What ‘Marsy’s Law’ Could Do for Victims’ Rights in Iowa

DES MOINES, IOWA – In 2015 in Sioux City, Liz Ford and her husband tried to help a man they found unconscious in his truck. As Ford called 911, the person in the car became aware and attempted to run Ford over but missed. Instead, the driver ran over her husband, leaving him dead in the street and herself in shock.

“From that day on, I had to struggle exhaustingly every step of the way,” Ford said. “The reason: our system is down. Pure and simple.

The offender was sentenced to 25 years, but after a plea deal he dropped the drug charges and left the scene of a death; the sentence was changed to 11 years without his knowledge. She discovered this change five years after the charges were reduced.

“I checked every box on the form to be notified of everything,” Ford said. She feels the system has betrayed her and her rights as a victim. Again, she said her rights had been violated.

“The offender was recently released after 6 years for killing my husband by violently murdering him in front of me,” Ford said. She said there have been many failures in her case and she is still fighting battles every day.

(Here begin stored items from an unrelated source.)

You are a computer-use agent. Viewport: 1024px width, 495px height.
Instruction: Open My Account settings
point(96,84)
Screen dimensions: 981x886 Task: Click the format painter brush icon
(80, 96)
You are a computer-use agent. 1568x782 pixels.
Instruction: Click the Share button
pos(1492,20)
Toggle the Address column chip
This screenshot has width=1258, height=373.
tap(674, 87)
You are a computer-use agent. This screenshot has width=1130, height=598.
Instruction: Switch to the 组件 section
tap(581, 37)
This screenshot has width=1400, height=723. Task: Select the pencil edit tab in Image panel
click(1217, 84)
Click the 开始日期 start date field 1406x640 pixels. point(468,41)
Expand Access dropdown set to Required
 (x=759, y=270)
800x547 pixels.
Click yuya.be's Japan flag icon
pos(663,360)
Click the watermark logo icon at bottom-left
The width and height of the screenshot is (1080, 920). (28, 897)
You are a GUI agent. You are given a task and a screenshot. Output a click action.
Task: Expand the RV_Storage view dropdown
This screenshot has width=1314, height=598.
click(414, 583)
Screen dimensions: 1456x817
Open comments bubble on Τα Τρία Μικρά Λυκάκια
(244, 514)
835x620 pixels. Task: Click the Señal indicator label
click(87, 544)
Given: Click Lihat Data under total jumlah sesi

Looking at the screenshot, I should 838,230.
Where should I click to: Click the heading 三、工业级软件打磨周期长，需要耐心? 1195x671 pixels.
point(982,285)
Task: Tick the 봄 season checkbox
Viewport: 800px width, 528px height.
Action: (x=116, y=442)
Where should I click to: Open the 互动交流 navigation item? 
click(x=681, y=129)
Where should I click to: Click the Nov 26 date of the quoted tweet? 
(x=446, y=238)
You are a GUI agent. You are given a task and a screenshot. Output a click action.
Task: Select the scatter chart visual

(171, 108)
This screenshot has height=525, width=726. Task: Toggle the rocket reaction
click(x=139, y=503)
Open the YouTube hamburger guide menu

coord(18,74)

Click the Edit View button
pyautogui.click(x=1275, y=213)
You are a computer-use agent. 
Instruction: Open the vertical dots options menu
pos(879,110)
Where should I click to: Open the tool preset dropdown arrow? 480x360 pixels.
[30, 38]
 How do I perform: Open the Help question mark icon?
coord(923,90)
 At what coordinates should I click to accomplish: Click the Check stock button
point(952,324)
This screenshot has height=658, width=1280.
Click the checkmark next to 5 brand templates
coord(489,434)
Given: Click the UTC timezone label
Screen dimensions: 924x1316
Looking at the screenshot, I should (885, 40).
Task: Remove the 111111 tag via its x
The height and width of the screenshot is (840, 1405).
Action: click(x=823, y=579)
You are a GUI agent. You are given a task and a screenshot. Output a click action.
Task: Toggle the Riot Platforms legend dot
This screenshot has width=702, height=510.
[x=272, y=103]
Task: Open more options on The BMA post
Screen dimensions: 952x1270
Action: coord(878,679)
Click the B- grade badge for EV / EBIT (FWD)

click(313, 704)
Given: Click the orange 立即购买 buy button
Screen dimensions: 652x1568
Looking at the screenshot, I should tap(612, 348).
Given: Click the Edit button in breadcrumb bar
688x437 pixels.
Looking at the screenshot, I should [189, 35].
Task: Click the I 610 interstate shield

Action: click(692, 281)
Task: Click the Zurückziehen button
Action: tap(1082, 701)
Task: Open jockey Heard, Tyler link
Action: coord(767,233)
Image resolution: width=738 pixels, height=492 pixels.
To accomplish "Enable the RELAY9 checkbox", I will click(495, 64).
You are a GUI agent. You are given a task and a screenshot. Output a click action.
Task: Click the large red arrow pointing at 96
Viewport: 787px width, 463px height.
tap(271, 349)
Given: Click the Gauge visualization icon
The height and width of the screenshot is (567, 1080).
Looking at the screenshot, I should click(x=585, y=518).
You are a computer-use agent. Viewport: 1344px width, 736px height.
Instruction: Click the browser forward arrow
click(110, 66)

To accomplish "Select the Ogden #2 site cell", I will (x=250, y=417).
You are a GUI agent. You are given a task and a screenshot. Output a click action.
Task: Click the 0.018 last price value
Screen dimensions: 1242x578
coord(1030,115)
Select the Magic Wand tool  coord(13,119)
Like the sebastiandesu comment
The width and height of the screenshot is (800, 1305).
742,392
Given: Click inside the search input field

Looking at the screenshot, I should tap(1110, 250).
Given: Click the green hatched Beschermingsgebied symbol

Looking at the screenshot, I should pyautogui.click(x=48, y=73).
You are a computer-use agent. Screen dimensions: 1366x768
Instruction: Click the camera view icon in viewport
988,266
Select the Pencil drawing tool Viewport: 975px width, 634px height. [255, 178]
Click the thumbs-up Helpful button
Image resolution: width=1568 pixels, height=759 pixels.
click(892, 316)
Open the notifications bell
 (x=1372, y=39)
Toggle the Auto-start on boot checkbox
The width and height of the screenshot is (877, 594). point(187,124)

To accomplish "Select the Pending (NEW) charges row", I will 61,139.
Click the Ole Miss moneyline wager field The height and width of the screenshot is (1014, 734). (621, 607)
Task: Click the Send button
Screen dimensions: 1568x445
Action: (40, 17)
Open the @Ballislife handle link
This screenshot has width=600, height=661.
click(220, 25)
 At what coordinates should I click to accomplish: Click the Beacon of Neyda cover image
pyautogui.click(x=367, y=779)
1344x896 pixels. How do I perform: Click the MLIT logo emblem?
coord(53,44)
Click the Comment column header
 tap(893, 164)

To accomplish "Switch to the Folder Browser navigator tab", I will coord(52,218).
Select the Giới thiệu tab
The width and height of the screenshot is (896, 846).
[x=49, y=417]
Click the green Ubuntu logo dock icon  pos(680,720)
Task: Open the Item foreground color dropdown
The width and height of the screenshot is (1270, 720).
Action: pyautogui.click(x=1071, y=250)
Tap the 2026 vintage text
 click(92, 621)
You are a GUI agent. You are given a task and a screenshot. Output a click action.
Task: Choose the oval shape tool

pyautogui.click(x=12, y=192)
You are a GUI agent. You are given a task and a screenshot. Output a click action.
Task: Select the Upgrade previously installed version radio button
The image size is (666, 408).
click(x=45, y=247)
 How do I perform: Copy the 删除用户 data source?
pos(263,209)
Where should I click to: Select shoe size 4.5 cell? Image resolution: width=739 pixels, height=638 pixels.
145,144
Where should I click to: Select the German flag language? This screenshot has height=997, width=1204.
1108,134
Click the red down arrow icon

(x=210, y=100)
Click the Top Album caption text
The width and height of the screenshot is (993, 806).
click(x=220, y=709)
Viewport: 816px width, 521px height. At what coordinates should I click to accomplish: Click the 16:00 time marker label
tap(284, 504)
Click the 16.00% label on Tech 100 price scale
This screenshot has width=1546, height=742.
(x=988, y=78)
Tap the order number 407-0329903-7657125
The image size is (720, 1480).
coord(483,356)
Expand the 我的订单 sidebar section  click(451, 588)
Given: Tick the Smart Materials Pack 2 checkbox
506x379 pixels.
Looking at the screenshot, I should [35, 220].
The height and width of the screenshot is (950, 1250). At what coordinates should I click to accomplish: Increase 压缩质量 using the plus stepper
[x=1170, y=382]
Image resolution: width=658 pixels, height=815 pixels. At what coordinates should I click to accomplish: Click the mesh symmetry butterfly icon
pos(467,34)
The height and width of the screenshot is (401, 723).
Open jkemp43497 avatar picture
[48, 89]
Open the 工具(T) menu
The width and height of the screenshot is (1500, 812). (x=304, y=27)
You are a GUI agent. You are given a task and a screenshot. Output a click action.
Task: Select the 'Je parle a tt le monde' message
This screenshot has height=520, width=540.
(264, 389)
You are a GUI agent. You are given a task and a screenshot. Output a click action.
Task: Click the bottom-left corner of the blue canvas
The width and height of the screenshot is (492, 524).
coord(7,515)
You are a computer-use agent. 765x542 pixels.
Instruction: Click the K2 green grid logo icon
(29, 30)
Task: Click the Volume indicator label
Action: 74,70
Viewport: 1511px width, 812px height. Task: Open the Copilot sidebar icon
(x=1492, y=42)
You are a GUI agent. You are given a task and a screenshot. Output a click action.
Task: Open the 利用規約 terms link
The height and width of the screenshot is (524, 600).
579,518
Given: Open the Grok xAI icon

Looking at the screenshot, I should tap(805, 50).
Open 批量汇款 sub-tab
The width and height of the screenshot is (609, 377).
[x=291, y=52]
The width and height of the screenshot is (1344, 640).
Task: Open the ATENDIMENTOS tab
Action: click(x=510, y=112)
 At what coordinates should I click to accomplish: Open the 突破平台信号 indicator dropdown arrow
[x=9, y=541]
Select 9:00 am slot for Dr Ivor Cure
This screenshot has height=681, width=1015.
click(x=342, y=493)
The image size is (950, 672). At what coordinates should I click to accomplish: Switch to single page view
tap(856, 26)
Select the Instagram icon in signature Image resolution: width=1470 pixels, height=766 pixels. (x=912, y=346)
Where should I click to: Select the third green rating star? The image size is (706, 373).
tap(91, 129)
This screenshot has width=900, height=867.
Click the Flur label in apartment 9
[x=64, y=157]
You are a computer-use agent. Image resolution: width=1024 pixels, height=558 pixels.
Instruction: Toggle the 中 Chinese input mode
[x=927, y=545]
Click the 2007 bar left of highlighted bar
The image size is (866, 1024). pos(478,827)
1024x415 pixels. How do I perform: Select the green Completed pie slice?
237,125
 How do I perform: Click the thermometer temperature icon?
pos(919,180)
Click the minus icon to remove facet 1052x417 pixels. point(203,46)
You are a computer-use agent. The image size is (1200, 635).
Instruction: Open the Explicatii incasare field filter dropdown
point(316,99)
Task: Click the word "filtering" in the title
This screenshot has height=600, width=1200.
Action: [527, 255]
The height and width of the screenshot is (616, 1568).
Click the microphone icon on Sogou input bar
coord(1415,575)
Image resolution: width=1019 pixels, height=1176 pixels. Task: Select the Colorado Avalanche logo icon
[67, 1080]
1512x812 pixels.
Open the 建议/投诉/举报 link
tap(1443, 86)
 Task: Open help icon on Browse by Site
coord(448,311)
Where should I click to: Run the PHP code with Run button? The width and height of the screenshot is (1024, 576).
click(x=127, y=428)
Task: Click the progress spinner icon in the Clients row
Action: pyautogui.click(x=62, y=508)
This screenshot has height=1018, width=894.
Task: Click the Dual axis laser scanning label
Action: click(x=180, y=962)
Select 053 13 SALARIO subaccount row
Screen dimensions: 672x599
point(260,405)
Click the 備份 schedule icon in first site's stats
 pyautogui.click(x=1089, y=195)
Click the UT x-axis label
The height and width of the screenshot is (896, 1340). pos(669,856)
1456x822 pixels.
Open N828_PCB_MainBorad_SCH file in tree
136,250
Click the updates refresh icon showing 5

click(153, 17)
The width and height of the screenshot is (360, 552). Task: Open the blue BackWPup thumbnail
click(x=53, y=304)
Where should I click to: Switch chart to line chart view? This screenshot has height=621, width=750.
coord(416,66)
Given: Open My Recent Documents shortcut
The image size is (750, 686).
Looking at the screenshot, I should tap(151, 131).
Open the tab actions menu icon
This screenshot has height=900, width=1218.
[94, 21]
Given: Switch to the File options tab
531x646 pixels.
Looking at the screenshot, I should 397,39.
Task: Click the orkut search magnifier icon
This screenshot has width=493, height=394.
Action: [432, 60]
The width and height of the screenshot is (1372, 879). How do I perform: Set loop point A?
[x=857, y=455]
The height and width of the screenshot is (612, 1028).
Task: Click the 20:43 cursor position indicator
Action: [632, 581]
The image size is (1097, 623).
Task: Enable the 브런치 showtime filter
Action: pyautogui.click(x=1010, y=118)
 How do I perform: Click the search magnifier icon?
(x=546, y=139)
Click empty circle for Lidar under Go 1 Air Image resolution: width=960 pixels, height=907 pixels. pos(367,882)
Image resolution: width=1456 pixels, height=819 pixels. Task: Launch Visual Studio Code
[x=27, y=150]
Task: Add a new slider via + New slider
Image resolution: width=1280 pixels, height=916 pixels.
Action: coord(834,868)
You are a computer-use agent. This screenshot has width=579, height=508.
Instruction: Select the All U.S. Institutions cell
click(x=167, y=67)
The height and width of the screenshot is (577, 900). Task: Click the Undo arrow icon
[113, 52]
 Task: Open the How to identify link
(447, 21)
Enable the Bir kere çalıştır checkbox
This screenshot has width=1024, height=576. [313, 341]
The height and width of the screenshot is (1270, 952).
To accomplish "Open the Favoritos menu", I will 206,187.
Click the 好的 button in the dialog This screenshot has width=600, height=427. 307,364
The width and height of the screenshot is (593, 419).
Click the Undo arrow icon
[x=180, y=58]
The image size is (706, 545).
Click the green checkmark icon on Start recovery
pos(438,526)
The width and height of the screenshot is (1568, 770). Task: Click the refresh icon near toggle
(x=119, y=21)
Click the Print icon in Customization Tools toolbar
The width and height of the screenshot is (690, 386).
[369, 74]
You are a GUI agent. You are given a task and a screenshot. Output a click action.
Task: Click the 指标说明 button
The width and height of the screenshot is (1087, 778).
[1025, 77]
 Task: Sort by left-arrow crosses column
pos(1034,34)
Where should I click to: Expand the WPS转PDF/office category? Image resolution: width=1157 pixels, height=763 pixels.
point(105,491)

Other survivors and victims like Ford gathered at the Statehouse on Monday to express concern about the rights of victims of crime and that they are going unnoticed. These rights are already recognized in law, but advocates want to make sure they are not ulterior motives.

“We stopped giving them the respect and dignity they needed, and the respect and courtesy of the time of trial,” said state Rep. Marti Anderson (D) of Des Moines. “To tell them when the person was released from prison.”

Current law gives victims the right to notify criminal proceedings to inform them of what is happening with the perpetrator. Currently, the debate is whether or not victims’ rights belong in the state constitution and not just in a law.

“There are concerns,” said state Rep. Steven Holt, (R) of Denison, who is the sponsor of the bill. “The question is whether it belongs to the constitution or does it belong to the law.”

The full bill, House Study Bill 525, is available online.